• Sir Norman Lamb predicts “very good chance” government will lose if challenge over flagship learning disabilities programme goes to court
  • South London and Maudsley FT chair also warns mental health services have same challenges in regards to breaches in human rights

A former health minister who is now chair of a leading mental health trust has suggested the government would lose a legal challenge over its national programme for patients with learning disabilities.

Norman Lamb

Source: Peter Searle

Sir Norman Lamb

Sir Norman Lamb, chair of South London and Maudsley Foundation Trust and a former Liberal Democrat MP, said the national Transforming Care programme was at the “very least a partial failure”.

He added: “I say partial failure as there are people who are living a better life outside in the community, but there are [also] far too many people in institutions who don’t need to be.

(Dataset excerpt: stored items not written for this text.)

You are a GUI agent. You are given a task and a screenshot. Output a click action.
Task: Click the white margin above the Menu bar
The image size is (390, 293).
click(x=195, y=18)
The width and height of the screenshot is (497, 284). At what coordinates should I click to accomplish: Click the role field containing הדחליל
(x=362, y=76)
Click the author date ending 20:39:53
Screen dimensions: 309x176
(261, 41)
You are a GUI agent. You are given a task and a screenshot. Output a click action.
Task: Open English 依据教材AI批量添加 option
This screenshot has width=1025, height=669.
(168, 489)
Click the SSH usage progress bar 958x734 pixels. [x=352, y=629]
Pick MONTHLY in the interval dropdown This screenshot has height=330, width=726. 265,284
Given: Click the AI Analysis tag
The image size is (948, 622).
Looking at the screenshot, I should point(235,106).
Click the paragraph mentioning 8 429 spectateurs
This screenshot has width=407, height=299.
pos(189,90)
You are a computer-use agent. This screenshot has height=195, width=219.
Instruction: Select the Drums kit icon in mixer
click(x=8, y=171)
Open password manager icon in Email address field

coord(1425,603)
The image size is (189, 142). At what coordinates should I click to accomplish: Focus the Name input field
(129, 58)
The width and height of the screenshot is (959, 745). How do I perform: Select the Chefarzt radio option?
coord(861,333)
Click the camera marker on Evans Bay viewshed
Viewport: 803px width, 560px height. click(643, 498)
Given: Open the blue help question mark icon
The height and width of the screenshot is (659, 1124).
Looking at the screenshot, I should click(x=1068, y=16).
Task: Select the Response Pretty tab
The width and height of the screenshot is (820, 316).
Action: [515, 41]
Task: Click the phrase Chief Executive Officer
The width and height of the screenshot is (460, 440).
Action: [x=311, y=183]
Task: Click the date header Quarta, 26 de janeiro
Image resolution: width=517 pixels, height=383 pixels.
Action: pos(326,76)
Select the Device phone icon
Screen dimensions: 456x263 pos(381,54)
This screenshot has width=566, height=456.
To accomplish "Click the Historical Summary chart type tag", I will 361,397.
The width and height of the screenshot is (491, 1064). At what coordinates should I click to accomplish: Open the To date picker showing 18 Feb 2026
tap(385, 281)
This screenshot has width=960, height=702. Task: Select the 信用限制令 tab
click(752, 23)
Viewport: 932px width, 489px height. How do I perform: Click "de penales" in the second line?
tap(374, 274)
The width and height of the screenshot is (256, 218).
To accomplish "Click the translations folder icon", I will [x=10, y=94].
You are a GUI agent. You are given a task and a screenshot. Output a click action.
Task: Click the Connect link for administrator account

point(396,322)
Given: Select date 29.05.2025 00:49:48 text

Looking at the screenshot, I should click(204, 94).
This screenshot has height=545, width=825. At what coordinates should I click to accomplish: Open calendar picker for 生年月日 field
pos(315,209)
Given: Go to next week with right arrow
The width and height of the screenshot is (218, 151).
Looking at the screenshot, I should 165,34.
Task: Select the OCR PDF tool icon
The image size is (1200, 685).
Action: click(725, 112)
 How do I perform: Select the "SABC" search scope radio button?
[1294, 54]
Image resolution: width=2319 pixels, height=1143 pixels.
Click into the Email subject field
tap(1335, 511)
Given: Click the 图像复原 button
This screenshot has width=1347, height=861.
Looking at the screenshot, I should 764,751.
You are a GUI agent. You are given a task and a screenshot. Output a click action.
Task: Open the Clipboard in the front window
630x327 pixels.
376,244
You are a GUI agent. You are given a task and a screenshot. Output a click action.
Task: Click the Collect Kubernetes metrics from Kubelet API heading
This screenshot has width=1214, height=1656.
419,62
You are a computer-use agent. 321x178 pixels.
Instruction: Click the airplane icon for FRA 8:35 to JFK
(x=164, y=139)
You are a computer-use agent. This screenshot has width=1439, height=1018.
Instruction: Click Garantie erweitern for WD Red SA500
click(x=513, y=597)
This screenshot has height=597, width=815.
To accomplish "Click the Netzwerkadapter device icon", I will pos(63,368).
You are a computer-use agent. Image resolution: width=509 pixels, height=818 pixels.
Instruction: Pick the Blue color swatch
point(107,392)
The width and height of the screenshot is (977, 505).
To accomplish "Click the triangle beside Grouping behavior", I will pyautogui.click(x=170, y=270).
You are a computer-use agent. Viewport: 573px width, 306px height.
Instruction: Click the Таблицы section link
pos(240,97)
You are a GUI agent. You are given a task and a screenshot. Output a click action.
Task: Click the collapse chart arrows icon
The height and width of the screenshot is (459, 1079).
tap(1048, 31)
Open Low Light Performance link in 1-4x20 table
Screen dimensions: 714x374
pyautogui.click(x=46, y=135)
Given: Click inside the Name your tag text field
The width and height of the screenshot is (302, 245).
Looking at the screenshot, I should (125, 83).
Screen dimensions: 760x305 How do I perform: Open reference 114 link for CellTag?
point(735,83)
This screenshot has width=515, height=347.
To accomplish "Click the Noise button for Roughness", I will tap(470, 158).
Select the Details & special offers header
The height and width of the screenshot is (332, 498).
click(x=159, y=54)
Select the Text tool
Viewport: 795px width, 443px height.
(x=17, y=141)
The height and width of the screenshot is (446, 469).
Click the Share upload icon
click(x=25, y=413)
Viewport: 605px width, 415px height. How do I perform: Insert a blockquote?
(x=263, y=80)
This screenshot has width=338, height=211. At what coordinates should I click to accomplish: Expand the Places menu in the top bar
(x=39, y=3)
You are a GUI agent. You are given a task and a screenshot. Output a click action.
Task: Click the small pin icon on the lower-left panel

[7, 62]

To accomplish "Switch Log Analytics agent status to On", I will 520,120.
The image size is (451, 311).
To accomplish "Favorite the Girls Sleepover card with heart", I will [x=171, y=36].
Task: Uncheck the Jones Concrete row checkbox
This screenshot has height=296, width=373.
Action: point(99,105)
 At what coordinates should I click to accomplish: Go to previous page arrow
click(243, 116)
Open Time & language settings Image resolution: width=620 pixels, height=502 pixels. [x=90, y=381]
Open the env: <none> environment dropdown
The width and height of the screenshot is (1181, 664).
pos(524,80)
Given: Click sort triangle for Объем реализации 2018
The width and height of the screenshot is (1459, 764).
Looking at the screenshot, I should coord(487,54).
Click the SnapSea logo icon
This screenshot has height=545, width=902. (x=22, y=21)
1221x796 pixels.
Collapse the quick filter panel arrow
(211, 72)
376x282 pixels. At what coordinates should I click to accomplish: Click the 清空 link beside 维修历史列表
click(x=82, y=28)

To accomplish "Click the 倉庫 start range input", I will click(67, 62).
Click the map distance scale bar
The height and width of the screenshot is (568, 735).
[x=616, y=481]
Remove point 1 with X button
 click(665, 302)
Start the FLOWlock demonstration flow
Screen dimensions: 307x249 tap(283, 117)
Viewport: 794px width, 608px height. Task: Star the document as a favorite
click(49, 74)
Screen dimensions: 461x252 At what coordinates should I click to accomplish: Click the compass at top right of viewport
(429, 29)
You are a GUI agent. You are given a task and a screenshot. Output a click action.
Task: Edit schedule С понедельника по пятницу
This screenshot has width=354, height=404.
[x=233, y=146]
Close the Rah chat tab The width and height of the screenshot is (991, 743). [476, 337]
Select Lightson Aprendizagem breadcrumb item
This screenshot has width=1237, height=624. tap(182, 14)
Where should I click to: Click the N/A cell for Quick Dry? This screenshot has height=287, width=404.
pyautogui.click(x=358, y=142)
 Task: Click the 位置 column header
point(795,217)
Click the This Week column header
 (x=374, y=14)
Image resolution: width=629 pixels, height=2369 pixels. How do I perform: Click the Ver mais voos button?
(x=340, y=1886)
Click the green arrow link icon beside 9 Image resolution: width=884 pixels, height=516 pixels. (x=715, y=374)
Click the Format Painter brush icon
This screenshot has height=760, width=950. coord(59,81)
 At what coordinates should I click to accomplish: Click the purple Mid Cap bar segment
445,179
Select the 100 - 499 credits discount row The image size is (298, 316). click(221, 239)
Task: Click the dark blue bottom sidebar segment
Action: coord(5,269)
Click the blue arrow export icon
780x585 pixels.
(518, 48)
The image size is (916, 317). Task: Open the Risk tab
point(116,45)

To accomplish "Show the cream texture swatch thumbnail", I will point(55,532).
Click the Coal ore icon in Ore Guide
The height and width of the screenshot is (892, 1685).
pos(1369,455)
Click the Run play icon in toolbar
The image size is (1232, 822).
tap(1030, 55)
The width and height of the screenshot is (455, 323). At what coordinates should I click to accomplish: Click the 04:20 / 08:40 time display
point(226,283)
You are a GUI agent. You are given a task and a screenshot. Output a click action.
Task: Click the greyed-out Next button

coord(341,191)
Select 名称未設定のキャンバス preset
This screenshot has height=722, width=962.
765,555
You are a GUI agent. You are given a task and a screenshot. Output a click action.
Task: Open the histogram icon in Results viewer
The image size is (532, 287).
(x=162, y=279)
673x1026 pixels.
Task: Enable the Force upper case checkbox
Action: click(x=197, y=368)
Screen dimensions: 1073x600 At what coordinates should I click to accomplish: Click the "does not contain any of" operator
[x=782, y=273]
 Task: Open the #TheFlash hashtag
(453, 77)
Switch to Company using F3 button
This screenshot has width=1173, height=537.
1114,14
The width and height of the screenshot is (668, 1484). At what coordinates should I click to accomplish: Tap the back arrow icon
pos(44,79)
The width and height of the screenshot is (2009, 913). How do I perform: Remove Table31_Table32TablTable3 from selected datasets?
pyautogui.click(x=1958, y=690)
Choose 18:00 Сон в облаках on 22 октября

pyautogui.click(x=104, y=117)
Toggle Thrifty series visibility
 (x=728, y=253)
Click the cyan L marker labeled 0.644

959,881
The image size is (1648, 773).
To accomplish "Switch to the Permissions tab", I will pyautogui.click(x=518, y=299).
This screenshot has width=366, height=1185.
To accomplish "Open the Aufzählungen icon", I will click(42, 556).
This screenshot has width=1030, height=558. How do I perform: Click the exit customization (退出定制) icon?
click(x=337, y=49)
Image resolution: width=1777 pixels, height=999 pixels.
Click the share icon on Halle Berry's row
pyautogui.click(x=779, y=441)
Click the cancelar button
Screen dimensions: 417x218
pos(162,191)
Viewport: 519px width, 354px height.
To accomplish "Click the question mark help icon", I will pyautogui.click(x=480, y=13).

“I regard this as a human rights issue. We’re locking people up when we don’t need to lock them up. We’re subjecting them to force, when we shouldn’t do so, and this is how I think we need to frame it. If the government were challenged in court on this, I think there’s a very good chance, as an ex-lawyer, that they would lose.”

His words followed the Equality and Human Rights Commission last month threatening the Department of Health and Social Care with a judicial review over its failure to implement the programme.

Transforming Care was launched in 2011 following the Winterborne View scandal and aimed to discharge patients with learning disabilities and autism out of institutional inpatient units into the community. However, the most recent figures, from NHS Digital, show there were still more than 2,000 patients within inpatient units, ahead of the national programme’s expiration this month.

Sir Norman, who joined SLaM this month and was speaking at an NHS Confederation event last week, added: “I think to be blunt the same challenges exist in mental health services as in learning disabilities [services]. These are people who don’t have sufficient rights in the system, whose rights are trampled over.

“The [Care Quality Commission] two years ago identified 3,500 people who were in locked rehab wards who the CQC, not campaigning MPs, said… shouldn’t be in there. So, the same breaches of human rights apply in mental health as learning disabilities.”

Sir Norman served as care minister in the coalition government between 2012 and 2015.

Also speaking during the session at the NHS Confederation event, Kevin Cleary, deputy chief inspector for hospitals and lead for learning disability and mental health services for the CQC, said: “We have allowed our patients to be placed within places like Whorlton Hall.

“I think the NHS provides very few services of this type, it has withdrawn from providing these services, and has become comfortable with providing that service, within the independent sector, several hundred miles away and that’s not right… absolutely not right.

“We cannot say we are providing patient centred care or say we are placing the patient at the heart of everything we do and have that response from the system. We are all responsible for that.”